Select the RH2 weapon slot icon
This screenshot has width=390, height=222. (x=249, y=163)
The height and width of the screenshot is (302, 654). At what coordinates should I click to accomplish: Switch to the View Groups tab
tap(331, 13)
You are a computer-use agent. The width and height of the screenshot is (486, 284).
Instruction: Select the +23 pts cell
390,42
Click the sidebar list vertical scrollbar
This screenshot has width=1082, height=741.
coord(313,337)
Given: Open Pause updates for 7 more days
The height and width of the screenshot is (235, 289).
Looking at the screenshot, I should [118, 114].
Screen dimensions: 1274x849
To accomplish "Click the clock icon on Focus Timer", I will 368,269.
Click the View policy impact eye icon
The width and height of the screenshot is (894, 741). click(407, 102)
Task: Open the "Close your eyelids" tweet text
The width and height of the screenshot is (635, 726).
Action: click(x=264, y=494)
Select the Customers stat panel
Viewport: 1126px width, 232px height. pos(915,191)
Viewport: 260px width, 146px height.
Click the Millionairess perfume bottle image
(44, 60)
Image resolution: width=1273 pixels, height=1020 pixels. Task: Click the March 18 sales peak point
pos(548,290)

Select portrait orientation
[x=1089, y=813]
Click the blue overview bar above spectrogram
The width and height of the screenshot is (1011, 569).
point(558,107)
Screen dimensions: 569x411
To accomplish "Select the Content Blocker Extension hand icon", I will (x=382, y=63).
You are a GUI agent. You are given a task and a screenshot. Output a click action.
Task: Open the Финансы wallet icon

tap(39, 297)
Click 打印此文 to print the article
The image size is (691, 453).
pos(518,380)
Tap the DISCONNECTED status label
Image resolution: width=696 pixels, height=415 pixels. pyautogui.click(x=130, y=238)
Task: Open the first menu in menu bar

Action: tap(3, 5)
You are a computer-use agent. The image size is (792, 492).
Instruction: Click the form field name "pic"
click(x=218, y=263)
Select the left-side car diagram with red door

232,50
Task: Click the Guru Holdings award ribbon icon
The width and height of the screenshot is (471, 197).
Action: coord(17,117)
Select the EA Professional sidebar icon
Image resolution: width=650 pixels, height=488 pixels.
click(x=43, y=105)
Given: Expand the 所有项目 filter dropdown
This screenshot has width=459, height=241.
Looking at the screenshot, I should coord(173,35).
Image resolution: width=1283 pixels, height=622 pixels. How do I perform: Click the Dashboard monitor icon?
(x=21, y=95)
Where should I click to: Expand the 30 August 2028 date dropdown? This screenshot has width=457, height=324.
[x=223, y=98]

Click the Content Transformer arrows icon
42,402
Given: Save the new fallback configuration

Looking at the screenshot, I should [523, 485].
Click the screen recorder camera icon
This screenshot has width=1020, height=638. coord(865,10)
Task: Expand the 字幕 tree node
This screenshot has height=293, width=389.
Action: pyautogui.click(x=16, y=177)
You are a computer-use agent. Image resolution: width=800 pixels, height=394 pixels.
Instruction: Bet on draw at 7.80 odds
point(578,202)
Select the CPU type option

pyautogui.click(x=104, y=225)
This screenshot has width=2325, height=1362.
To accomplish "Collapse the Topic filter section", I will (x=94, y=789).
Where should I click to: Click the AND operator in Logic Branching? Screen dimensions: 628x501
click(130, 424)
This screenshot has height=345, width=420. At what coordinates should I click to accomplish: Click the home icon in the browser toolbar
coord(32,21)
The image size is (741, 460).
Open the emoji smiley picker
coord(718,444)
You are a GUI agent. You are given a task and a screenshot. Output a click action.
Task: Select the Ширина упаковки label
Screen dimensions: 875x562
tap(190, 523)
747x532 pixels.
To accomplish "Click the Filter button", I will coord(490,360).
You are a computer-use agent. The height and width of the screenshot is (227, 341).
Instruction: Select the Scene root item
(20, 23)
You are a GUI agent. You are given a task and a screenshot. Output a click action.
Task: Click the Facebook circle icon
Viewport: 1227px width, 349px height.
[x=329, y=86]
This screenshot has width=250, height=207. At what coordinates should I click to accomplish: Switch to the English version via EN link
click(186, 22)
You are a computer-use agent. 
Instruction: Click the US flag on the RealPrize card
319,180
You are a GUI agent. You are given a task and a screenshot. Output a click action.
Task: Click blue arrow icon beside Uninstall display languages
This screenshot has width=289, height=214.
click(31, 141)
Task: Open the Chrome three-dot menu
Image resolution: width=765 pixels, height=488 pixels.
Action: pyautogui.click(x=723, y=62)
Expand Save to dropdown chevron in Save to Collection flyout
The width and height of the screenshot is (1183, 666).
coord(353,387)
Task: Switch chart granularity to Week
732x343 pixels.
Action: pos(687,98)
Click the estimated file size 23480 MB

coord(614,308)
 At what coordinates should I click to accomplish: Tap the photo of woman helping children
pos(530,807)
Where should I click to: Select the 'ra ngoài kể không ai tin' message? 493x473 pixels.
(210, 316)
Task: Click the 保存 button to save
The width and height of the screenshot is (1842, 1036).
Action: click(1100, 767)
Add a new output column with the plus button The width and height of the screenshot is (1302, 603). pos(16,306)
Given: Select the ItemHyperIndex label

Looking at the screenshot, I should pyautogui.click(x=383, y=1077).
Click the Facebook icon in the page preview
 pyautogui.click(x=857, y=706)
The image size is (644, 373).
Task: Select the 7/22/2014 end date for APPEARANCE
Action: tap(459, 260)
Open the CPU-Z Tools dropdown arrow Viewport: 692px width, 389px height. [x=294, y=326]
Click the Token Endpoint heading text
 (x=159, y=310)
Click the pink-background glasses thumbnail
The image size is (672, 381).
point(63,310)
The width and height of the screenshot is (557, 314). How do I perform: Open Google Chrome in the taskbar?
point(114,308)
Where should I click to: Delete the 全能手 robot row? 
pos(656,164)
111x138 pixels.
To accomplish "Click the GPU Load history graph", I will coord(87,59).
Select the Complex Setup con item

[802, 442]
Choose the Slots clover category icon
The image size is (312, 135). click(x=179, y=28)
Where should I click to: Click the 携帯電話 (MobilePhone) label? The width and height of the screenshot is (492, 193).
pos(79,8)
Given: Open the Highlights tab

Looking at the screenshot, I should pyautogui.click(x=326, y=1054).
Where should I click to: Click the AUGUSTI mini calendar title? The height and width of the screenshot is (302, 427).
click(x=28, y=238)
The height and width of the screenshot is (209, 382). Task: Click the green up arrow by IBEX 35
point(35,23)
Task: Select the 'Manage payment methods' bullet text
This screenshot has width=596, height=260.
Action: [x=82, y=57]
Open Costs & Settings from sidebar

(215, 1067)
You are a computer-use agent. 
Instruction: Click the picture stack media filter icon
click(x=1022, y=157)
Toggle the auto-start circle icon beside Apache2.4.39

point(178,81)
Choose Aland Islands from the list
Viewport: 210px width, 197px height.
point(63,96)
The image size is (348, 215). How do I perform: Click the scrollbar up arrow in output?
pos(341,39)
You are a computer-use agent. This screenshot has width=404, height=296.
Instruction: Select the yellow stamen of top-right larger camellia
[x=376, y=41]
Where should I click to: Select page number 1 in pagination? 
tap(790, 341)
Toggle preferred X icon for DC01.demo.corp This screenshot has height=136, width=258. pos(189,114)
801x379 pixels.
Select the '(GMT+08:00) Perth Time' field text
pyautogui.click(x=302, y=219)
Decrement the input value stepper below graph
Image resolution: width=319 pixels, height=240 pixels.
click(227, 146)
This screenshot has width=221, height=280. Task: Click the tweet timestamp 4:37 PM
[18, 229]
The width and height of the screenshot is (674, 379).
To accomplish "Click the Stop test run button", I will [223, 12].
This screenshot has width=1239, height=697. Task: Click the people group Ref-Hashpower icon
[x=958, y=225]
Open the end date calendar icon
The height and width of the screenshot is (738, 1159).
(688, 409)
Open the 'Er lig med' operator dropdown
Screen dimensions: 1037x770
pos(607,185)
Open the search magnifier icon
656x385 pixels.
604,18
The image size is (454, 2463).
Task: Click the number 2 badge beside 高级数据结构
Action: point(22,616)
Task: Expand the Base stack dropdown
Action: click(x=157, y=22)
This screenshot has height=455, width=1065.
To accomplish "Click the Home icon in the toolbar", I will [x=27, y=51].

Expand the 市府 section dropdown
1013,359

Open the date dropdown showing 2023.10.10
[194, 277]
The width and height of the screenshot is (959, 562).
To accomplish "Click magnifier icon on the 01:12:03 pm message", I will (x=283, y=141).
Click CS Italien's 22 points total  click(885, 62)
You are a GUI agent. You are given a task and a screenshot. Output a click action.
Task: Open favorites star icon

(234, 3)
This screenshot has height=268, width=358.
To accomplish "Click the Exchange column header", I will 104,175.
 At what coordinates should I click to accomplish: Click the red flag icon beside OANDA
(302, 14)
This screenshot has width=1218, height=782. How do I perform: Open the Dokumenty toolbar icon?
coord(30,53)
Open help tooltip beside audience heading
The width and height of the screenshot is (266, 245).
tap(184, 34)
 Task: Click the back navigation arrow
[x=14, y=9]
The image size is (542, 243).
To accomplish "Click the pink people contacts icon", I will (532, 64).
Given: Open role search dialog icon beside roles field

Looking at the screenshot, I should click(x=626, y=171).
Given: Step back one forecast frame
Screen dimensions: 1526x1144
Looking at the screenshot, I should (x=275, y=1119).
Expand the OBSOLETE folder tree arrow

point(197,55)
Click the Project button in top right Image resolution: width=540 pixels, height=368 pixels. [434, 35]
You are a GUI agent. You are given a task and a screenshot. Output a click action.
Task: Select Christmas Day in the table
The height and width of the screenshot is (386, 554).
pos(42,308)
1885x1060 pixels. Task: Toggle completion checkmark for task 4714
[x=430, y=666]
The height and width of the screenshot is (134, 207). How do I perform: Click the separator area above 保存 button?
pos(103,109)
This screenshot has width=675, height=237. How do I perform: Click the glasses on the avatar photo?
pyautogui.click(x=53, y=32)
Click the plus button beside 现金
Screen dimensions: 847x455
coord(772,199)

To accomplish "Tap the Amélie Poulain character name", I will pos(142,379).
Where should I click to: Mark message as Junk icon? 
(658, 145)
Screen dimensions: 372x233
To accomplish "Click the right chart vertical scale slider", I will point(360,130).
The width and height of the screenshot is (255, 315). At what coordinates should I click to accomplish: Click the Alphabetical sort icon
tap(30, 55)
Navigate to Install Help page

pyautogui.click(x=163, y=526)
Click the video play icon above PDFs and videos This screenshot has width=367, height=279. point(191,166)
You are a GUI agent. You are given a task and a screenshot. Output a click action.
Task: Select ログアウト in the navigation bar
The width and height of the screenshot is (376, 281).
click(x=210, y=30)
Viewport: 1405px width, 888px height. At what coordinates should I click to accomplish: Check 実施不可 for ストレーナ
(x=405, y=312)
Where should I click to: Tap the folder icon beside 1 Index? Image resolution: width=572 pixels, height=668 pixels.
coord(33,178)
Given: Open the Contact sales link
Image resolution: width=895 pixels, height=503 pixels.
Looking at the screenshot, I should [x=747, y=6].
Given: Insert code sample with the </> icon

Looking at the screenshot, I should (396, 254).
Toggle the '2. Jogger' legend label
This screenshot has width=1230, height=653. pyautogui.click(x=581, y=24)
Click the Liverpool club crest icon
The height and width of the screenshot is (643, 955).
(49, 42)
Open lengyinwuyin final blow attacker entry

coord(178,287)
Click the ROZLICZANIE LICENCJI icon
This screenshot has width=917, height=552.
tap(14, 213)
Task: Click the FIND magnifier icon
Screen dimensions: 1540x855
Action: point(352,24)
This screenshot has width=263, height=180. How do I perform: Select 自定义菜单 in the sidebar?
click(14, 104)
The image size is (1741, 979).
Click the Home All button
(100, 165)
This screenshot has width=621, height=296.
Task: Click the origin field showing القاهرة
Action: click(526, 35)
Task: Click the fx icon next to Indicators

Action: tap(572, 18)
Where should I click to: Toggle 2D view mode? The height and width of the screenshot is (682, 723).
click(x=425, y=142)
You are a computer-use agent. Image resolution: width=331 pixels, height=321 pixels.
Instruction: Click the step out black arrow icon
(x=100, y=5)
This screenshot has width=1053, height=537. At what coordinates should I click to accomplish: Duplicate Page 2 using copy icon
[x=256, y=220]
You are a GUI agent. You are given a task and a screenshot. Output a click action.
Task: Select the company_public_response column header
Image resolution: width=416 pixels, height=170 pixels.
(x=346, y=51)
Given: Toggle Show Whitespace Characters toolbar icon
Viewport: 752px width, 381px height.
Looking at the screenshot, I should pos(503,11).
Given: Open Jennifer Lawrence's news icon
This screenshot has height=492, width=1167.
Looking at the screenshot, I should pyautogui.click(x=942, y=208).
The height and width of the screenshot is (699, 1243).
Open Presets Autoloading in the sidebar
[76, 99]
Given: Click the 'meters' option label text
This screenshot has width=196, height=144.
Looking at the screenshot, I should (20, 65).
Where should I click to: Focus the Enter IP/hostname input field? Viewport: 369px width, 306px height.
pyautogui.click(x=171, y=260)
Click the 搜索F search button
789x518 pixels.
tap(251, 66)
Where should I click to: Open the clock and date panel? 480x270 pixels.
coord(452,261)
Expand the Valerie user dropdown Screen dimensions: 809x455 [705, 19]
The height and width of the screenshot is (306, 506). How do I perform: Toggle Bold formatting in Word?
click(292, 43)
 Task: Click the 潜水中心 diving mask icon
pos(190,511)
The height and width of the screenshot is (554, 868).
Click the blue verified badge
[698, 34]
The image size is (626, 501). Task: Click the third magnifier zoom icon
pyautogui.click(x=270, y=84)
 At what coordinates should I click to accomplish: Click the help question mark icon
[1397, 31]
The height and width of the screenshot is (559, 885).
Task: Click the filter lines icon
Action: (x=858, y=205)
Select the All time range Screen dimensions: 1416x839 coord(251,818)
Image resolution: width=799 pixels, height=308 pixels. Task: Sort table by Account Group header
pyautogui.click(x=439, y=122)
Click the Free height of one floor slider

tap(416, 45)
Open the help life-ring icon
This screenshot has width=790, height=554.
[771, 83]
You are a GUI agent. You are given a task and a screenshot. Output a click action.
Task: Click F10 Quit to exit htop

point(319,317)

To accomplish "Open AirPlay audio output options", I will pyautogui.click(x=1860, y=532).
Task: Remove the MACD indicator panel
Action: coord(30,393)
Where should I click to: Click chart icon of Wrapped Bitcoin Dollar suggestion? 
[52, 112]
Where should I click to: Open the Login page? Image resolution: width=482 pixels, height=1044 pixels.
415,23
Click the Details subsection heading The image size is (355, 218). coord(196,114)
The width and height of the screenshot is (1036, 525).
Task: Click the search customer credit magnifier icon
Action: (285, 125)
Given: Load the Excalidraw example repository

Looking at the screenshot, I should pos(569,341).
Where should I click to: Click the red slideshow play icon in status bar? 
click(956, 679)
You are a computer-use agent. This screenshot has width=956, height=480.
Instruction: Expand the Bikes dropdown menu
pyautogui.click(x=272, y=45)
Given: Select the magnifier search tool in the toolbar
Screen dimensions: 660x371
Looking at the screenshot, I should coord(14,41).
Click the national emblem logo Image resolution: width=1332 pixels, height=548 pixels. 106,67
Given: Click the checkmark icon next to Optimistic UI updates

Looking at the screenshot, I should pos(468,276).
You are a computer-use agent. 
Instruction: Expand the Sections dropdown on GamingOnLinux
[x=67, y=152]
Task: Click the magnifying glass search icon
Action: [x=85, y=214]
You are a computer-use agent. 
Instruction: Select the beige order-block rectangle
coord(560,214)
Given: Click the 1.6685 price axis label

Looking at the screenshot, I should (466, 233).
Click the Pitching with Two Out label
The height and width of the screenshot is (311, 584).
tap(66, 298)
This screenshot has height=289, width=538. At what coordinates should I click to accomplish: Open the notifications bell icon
──────────────────────────────
> [Stated goal] In the listing, swap every "Given" for "Instruction" in the stretch from the line containing "Given: Open the Contact sales link" through the line containing "click(14, 104)". Return only those lines, otherwise unchanged.

> [The output]
Instruction: Open the Contact sales link
Image resolution: width=895 pixels, height=503 pixels.
Looking at the screenshot, I should [x=747, y=6].
Instruction: Insert code sample with the </> icon

Looking at the screenshot, I should (396, 254).
Toggle the '2. Jogger' legend label
This screenshot has width=1230, height=653. pyautogui.click(x=581, y=24)
Click the Liverpool club crest icon
The height and width of the screenshot is (643, 955).
(49, 42)
Open lengyinwuyin final blow attacker entry

coord(178,287)
Click the ROZLICZANIE LICENCJI icon
This screenshot has width=917, height=552.
tap(14, 213)
Task: Click the FIND magnifier icon
Screen dimensions: 1540x855
Action: point(352,24)
This screenshot has width=263, height=180. How do I perform: Select 自定义菜单 in the sidebar?
click(14, 104)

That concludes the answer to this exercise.